◆ **Task item**
In the passage on biotech below, which four parties make up the petroleum group?

◆ **Passage to read**
==============================


“Biotech is a future contributor to the economy that we would be unwise to ignore. There is a lot of IP know-how in our system but we don’t know how to bring it to the fore. Where the HQ is is where the light is shining.

“In the biotech industry capital follows knowledge, so we have to build the knowledge here.”

p Troels Jordansen – Clinical Cell Culture CEO

“If we don’t have the money we don’t get the research, that’s an important point. If we look back at where biotech started we can go back to Boston. Why is Boston a place for biotech? You go back and you look at the universities. What were their competencies, what were they really good at? You build from that strength and you put a strategy together and you focus and you execute it.

“There are hugely successful cases like this in Massachusetts and California. Now you see a lot of regions saying ‘Lets go into biotech’, but it is without having the backbone, without having the competencies. But if you try to do everything you are the jack of all trades and you really don’t succeed. What you end up with is no money for research.”

p Marcus Christian

“There was a common theme among all States at the recent Australian Biotechnology Conference that there is a ‘disconnect’ between the universities and the industry and all the States have a strategy and they are all throwing bucket loads of money at research and they still find the ‘disconnect’.

p Bruce Hobbs

“People are saying: ‘Why don’t we form bigger groups?’

“The classic example is the petroleum group that is made up of Curtin, UWA, Woodside and Shell. In another year it will be a $25 million enterprise and if the State Government puts in money it will be worth $30 million. This is an area of strength.

“We need five areas of strength and we will do all we can to make sure the State Government supports that.”

p Eric Tan – Medical Corporation Australasia managing director

“We have been talking a lot about research and our research capabilities. But what about the ‘d’?

==============================

(Collected data)

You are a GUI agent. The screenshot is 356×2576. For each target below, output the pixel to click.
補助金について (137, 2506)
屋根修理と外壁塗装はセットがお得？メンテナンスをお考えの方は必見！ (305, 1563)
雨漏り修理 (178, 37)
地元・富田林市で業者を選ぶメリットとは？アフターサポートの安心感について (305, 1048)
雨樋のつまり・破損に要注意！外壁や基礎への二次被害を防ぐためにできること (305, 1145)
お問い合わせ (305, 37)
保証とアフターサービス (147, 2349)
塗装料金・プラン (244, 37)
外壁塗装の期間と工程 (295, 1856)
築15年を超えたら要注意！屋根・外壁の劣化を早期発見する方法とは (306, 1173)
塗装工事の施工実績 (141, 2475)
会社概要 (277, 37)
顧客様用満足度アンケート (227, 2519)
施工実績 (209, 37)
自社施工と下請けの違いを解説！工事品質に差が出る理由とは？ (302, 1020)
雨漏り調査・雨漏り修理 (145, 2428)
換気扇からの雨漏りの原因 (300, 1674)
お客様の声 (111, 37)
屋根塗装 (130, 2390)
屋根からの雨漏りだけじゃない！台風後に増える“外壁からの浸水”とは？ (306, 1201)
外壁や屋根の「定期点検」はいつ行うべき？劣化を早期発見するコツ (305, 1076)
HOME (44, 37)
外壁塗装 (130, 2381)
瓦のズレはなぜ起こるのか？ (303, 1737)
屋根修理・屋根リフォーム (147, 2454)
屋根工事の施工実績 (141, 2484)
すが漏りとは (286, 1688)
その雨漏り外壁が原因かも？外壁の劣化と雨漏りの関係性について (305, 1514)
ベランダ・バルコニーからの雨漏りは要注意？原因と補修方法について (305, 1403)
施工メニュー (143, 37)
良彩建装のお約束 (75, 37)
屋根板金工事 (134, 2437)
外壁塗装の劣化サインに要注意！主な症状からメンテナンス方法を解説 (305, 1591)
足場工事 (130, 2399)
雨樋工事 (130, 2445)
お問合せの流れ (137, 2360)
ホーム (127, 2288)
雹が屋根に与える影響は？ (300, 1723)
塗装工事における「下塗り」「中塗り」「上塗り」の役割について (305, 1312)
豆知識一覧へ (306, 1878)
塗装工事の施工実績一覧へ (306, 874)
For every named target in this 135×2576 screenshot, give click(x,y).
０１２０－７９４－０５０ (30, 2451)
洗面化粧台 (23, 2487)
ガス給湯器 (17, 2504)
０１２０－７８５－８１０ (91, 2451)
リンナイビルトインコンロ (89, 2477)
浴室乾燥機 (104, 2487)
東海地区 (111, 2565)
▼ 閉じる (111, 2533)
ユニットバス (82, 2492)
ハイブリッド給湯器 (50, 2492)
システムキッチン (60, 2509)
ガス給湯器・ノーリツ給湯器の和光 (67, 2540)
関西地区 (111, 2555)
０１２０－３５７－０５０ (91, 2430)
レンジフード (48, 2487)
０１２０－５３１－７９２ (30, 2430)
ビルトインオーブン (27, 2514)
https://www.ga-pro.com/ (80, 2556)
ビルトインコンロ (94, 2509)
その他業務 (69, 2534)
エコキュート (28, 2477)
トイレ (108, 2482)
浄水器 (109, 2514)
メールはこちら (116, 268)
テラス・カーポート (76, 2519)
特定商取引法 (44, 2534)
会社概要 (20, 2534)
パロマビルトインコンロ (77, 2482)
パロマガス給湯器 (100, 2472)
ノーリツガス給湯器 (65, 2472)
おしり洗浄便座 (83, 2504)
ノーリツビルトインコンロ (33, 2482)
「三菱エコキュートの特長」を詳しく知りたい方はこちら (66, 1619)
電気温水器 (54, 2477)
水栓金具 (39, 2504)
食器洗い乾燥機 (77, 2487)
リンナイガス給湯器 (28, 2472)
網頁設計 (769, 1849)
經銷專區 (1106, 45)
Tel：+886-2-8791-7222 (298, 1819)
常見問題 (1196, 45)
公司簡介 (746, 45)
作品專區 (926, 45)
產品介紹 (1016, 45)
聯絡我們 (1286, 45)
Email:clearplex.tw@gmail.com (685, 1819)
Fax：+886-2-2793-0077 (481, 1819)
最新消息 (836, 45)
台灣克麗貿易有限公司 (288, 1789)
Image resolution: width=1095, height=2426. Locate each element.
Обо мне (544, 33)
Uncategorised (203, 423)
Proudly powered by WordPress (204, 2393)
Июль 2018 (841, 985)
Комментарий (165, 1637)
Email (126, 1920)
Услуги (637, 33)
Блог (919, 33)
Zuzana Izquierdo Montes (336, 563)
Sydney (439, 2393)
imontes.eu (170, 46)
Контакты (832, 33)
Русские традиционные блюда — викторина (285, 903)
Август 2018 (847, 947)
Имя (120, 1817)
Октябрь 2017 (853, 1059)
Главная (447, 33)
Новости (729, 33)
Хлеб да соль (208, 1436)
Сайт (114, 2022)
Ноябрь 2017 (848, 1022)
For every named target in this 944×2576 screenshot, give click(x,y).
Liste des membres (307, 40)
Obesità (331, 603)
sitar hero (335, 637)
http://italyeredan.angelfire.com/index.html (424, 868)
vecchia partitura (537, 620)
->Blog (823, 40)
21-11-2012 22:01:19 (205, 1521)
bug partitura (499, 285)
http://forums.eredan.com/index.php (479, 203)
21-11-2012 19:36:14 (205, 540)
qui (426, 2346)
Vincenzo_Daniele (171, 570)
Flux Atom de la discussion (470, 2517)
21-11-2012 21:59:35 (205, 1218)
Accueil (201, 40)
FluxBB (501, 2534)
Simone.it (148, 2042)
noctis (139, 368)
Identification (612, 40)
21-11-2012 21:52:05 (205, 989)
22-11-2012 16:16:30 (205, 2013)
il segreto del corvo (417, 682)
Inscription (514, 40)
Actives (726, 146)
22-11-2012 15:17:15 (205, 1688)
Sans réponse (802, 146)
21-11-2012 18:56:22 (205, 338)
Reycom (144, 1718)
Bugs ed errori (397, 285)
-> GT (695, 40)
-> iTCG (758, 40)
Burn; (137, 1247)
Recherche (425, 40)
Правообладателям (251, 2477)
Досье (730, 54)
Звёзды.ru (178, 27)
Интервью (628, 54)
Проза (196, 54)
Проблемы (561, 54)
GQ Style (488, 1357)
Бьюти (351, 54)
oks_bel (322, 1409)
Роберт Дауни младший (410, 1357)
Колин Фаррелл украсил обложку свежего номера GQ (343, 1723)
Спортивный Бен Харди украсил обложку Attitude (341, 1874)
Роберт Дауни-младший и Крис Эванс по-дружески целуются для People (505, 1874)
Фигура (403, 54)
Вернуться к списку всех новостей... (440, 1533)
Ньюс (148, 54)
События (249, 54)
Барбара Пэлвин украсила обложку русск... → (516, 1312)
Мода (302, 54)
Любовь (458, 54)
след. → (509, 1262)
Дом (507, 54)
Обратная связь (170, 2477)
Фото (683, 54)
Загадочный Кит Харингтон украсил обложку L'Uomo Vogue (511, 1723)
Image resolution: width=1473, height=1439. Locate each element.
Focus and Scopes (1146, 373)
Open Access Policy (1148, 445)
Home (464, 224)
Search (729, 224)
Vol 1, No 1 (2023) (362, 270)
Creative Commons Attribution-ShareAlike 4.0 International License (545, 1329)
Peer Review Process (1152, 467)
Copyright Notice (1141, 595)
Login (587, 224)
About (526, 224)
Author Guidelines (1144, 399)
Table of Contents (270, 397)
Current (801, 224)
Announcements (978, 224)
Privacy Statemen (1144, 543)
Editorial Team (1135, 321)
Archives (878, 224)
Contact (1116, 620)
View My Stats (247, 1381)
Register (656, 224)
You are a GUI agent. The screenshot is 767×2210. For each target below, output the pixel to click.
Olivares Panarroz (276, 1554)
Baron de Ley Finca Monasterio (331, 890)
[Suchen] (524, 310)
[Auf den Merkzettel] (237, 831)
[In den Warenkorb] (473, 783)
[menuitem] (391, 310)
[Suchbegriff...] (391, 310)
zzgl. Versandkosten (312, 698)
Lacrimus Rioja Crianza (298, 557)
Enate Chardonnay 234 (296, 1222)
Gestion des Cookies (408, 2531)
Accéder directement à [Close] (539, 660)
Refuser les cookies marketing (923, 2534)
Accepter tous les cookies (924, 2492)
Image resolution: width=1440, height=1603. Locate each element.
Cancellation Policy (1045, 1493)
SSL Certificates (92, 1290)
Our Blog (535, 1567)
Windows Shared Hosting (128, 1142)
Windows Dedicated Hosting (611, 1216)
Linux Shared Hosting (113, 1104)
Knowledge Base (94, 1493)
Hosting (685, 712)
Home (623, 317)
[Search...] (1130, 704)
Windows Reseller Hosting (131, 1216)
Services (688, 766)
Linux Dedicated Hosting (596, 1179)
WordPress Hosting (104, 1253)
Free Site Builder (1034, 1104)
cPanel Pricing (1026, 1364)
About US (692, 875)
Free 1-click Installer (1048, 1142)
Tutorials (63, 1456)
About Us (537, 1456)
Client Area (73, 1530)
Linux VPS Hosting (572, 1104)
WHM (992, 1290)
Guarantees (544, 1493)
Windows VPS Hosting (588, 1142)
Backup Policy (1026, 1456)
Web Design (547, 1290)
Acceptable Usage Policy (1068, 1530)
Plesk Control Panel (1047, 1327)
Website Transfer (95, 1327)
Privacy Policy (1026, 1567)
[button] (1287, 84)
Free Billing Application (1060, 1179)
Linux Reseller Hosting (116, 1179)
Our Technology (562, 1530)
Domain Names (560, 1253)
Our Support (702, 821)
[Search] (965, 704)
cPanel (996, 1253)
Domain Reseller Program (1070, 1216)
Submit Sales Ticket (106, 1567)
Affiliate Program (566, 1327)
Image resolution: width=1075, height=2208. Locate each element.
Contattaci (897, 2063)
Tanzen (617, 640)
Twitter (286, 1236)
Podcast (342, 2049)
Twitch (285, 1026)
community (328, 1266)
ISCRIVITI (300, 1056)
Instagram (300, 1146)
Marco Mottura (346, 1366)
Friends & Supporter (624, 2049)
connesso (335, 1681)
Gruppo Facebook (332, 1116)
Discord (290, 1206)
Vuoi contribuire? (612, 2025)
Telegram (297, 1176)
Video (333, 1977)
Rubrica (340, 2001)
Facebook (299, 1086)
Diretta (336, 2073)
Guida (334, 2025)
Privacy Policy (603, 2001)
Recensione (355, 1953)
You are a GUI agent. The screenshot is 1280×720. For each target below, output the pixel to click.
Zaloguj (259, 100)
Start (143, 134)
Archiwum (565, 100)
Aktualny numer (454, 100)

==============================

◆ **Final answer**
Curtin, UWA, Woodside and Shell.